## Exercise
Return, without any change, the part of the rows that opens with the line containing "Task: Close the Add Expense dialog" and closes with the line containing "Action: point(1167,16)", with both of those lines included.
start Material supplied
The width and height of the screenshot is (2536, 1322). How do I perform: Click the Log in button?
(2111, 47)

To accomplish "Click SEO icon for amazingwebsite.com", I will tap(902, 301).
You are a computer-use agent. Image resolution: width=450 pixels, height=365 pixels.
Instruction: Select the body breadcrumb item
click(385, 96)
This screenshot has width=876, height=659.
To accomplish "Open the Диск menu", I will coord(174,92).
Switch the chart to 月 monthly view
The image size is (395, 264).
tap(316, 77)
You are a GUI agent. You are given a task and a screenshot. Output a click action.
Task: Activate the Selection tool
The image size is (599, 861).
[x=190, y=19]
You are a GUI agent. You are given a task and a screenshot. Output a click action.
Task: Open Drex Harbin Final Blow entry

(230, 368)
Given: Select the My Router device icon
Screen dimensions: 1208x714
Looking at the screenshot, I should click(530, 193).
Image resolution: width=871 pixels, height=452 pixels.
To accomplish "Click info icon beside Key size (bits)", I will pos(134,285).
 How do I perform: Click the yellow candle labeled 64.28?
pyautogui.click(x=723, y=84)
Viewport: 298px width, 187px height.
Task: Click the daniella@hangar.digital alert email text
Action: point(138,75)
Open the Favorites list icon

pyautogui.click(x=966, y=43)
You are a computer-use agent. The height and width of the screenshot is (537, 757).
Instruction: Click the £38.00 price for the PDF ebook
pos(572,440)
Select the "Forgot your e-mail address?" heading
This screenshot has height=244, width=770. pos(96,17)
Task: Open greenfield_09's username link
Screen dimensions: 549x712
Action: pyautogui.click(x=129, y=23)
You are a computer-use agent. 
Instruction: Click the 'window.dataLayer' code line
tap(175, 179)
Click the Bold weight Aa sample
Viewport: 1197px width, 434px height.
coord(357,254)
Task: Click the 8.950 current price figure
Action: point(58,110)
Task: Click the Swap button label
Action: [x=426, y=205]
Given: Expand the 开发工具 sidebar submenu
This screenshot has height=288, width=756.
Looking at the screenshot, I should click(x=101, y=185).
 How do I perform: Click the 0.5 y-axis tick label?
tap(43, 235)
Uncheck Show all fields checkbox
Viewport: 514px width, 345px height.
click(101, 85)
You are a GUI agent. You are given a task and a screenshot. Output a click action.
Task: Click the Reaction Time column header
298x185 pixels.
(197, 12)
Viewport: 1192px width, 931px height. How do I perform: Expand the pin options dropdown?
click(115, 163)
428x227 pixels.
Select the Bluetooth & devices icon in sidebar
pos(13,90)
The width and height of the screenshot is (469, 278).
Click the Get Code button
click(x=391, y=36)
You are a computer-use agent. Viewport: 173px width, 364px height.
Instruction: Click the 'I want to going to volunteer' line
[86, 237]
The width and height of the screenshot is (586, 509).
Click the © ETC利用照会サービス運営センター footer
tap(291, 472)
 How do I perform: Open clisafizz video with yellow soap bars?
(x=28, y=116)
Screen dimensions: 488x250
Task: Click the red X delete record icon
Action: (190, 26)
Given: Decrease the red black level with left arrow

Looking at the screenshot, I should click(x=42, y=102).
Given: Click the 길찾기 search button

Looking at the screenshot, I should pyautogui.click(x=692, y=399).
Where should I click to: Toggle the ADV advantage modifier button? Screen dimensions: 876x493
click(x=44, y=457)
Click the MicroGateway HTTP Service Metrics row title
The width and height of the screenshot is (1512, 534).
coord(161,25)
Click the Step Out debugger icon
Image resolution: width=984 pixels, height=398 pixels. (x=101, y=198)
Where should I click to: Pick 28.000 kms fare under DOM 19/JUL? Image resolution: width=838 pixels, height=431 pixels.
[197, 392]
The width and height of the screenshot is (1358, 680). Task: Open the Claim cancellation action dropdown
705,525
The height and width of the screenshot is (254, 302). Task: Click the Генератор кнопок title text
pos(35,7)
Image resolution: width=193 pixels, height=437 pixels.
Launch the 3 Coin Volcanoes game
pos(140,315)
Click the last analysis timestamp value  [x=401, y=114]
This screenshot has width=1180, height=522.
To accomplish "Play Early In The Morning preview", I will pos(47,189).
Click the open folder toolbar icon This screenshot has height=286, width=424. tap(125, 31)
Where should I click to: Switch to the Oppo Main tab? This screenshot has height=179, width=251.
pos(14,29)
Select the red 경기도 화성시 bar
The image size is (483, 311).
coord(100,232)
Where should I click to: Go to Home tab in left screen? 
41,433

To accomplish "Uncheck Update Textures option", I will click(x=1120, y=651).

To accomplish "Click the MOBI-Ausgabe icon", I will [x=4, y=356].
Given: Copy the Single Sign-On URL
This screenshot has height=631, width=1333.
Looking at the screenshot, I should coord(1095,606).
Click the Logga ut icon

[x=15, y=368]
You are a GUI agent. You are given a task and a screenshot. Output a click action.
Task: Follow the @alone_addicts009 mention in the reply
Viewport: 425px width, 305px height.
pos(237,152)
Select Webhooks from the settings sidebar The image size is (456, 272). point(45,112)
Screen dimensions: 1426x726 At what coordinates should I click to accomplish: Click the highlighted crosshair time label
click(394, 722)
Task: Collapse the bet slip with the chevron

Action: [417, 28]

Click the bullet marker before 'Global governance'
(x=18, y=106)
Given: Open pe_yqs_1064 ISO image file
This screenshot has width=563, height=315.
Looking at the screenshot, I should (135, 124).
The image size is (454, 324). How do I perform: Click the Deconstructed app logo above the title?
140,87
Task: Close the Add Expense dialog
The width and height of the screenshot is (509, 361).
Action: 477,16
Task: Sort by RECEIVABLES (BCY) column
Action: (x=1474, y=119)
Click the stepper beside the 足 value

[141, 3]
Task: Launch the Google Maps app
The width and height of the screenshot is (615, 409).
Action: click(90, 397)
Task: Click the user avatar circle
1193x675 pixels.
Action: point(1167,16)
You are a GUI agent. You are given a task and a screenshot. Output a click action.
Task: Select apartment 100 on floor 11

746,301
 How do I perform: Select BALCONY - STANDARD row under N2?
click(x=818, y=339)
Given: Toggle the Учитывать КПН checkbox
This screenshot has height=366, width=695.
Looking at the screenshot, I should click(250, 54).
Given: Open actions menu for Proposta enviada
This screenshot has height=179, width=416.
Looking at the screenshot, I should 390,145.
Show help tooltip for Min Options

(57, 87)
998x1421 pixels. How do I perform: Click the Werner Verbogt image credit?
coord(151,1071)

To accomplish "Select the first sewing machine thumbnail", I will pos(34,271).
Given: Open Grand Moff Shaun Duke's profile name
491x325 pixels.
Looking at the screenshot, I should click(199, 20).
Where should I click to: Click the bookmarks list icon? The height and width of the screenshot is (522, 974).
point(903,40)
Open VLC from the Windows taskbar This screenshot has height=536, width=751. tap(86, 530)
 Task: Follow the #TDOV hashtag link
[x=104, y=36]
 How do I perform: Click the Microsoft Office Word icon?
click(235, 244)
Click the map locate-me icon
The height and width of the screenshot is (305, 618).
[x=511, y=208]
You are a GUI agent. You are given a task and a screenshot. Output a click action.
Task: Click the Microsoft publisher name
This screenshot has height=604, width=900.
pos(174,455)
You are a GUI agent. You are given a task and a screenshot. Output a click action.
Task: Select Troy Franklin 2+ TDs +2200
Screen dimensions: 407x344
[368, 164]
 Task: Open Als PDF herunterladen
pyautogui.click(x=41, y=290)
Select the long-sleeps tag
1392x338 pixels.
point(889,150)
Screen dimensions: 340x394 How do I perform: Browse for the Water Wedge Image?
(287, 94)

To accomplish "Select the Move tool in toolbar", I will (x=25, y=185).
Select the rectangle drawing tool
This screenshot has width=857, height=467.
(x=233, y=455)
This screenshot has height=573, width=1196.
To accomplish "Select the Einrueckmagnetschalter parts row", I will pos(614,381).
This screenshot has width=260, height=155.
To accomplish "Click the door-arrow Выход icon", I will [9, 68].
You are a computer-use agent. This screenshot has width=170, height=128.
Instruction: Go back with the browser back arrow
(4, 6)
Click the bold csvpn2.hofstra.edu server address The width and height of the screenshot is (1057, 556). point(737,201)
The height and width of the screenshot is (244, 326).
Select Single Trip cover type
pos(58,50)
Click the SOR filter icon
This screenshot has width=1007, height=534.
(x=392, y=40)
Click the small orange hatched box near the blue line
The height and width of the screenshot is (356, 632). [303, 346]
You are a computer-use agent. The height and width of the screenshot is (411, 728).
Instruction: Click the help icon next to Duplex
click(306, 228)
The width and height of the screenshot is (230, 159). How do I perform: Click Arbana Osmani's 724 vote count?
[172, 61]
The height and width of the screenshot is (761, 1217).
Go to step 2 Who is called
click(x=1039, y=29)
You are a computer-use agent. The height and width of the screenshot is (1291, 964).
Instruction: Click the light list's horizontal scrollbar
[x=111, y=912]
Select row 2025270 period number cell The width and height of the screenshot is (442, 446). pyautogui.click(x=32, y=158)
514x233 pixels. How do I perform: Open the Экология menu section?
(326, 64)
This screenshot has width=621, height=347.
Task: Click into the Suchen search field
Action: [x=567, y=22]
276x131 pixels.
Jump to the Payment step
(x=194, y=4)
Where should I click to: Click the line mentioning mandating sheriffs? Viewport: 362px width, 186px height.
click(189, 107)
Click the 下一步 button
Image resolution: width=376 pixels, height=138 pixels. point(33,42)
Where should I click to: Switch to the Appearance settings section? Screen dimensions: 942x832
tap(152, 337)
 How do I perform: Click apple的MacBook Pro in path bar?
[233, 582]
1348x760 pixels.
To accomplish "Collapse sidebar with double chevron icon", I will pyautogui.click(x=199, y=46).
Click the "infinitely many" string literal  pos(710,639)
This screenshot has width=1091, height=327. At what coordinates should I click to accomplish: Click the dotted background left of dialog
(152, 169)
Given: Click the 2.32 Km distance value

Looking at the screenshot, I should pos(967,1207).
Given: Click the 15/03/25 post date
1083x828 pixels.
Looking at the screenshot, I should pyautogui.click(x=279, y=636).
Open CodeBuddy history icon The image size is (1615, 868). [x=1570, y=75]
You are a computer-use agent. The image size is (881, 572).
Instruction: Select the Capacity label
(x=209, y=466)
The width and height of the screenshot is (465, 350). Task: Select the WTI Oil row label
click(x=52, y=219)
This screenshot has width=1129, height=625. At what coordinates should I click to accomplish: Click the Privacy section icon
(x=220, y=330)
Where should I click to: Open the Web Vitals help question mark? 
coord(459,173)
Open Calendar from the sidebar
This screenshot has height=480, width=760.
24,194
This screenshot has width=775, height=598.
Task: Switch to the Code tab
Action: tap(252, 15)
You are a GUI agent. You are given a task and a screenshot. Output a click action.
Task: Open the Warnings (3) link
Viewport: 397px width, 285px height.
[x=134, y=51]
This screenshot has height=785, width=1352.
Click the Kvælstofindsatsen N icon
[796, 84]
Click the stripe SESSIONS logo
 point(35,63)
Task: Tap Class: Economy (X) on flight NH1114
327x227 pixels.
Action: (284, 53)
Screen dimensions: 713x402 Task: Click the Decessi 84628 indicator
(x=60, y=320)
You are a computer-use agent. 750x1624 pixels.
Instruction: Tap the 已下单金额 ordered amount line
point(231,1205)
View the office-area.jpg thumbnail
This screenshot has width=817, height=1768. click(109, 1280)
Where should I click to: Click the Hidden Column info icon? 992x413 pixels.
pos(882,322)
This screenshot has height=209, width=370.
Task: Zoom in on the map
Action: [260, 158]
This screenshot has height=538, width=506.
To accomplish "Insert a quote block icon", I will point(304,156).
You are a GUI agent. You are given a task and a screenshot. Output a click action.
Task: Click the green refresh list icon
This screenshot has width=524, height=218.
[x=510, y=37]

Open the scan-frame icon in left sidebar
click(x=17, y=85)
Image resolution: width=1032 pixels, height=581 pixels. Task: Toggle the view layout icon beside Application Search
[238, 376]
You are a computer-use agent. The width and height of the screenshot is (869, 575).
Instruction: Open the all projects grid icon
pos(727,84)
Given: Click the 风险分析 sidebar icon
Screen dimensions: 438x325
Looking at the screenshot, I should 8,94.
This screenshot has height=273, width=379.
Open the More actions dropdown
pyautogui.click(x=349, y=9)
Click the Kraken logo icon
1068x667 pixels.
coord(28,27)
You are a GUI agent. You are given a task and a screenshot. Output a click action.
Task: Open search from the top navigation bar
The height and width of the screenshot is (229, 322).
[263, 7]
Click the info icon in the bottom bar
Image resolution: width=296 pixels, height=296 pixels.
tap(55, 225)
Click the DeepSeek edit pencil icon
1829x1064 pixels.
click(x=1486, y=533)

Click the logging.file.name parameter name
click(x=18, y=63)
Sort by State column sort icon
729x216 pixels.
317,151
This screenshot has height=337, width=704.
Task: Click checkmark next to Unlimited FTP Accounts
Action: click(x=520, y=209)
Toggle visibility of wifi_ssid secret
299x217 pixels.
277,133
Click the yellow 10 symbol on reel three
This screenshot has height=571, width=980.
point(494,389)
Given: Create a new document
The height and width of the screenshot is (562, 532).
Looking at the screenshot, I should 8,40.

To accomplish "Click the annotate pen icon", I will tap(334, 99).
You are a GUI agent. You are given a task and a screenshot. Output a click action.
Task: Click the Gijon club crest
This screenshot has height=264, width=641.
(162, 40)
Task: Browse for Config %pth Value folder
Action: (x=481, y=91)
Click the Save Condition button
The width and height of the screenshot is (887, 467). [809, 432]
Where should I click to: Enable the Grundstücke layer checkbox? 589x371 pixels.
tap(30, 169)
end Material supplied
## Response
Task: Close the Add Expense dialog
The width and height of the screenshot is (509, 361).
Action: 477,16
Task: Sort by RECEIVABLES (BCY) column
Action: (x=1474, y=119)
Click the stepper beside the 足 value

[141, 3]
Task: Launch the Google Maps app
The width and height of the screenshot is (615, 409).
Action: click(90, 397)
Task: Click the user avatar circle
1193x675 pixels.
Action: point(1167,16)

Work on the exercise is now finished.